What’s more, the study concluded that, “Prairie dog town sites provided only half the forage to livestock as did similar sites without prairie dogs. Both a shift in composition toward less desirable plant species and a reduction in accessibility due to clipping likely contribute to reduced forage availability. Prairie dogs on cattle pastures should be treated in a similar fashion to other herbivores such as elk or insects that compete with cattle for forage. Without this adjustment, the risk of overgrazing the pasture, both on- and off-town, exists.”

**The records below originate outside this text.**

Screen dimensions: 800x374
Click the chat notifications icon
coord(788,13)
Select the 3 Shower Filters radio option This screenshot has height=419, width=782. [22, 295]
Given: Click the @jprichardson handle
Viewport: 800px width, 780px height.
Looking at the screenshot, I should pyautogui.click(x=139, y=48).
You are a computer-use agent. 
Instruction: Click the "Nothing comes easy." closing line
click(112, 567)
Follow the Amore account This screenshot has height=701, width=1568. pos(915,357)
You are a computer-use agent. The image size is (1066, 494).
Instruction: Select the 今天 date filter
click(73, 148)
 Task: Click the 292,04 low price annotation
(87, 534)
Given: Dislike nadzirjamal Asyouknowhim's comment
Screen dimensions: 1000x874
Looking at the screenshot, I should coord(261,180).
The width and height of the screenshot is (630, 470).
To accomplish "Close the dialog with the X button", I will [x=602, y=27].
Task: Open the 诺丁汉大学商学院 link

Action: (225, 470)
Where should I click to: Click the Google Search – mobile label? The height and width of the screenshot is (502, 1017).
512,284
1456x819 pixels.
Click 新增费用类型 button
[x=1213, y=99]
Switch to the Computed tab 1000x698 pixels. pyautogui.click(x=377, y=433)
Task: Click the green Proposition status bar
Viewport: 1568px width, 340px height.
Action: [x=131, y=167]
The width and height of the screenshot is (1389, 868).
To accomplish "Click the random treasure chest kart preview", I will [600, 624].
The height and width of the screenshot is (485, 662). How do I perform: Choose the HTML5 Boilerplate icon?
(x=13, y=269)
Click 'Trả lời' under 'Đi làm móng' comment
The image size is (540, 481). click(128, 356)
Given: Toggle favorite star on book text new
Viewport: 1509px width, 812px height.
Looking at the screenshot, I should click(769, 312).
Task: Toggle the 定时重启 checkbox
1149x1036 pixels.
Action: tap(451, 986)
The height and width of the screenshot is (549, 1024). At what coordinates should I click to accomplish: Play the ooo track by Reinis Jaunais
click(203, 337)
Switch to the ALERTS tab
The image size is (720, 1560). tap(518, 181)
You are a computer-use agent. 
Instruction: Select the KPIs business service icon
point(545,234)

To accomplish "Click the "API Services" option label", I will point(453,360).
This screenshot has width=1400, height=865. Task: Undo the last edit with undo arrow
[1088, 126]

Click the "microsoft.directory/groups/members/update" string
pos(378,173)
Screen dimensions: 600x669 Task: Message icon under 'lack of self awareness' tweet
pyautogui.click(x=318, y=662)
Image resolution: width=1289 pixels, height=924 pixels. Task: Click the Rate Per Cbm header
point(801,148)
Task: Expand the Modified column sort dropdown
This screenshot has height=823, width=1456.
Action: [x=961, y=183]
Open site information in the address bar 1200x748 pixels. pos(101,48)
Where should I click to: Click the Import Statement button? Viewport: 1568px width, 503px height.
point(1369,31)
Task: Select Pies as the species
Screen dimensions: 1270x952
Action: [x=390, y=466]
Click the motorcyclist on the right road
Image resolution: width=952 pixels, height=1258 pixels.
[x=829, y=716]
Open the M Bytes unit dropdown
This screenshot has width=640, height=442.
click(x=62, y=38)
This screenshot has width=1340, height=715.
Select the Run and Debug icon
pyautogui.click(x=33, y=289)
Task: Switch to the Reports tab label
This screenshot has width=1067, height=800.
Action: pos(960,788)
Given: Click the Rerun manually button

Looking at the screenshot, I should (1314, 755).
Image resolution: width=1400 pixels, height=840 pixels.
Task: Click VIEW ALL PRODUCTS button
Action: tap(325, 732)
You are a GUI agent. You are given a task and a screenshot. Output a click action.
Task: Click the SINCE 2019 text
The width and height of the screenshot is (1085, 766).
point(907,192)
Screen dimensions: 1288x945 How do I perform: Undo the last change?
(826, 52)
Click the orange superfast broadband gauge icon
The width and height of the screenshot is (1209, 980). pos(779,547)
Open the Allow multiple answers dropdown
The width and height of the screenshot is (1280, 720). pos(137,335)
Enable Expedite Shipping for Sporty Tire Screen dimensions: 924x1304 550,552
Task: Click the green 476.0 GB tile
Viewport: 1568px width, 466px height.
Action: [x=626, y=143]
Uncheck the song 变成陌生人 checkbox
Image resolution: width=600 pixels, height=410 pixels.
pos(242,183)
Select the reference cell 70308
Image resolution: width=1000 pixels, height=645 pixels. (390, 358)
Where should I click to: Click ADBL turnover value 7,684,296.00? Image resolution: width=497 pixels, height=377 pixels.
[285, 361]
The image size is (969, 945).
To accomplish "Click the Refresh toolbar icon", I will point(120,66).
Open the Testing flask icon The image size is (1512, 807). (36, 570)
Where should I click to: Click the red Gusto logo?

“I think the proposed EAs are trying to interfere with the natural order of things. It’s hard not to be skeptical about any government interference; ranchers today are fighting so many environmental movements that really impact the way we can do business. I think they are speaking with a split-forked tongue; they want nature to thrive as intended, but then they are willing to do something unnatural like give vaccines orally to prairie dogs, which promotes their real agenda,” said Sullivan.

“Obviously, prairie dogs can be pests, but they can also be valuable for other wildlife. There is a balance,” said Pete Gober, National Black-Footed Ferret Recovery manager. “Prairie dogs add value to black-footed ferrets, and our recovery efforts aim to keep these animals on the landscape. The habitat that will be needed to support these efforts is one-tenth of one percent of the land already inhabited; this is a pretty modest goal and would recover the ferret and support other species that use these colonies.”

Gober said to accomplish this goal will require a non-regulatory approach, support from landowners, and participation from agencies like NRCS and APHIS. In the past, NRCS has paid landowners to tolerate prairie dogs in Colorado, and APHIS has dusted colonies for fleas, as well as offered lethal control of prairie dogs where they are not wanted.

“Let’s quit talking and start doing,” he said. “Everybody has a role in this effort. Through our Safe Harbor Program, we want to support prairie dog populations where they are wanted and control them where they are not wanted. We developed this program in order to identify ranchers who might be willing to tolerate prairie dogs on their land. For ranchers to participate, we need to make sure the Endangered Species Act doesn’t intimidate and regulations don’t hurt the landowners. We need to ask what the rancher needs to participate in recovery efforts, and we need to understand how it could impact their bottom line to do so and be able to offset any forage impacts to help them tolerate prairie dogs on their ranches.”

Gober admitted that the costs of these EAs might be substantial, but the vaccination could be significant in plague management and supporting the ferrets currently living on the wildlife refuges.

“We don’t know what the longterm costs might be, but if we have proper plague management to maintain the 3,000 ferrets currently living in the wild, then I believe the population will grow by leaps and bounds,” said Gober.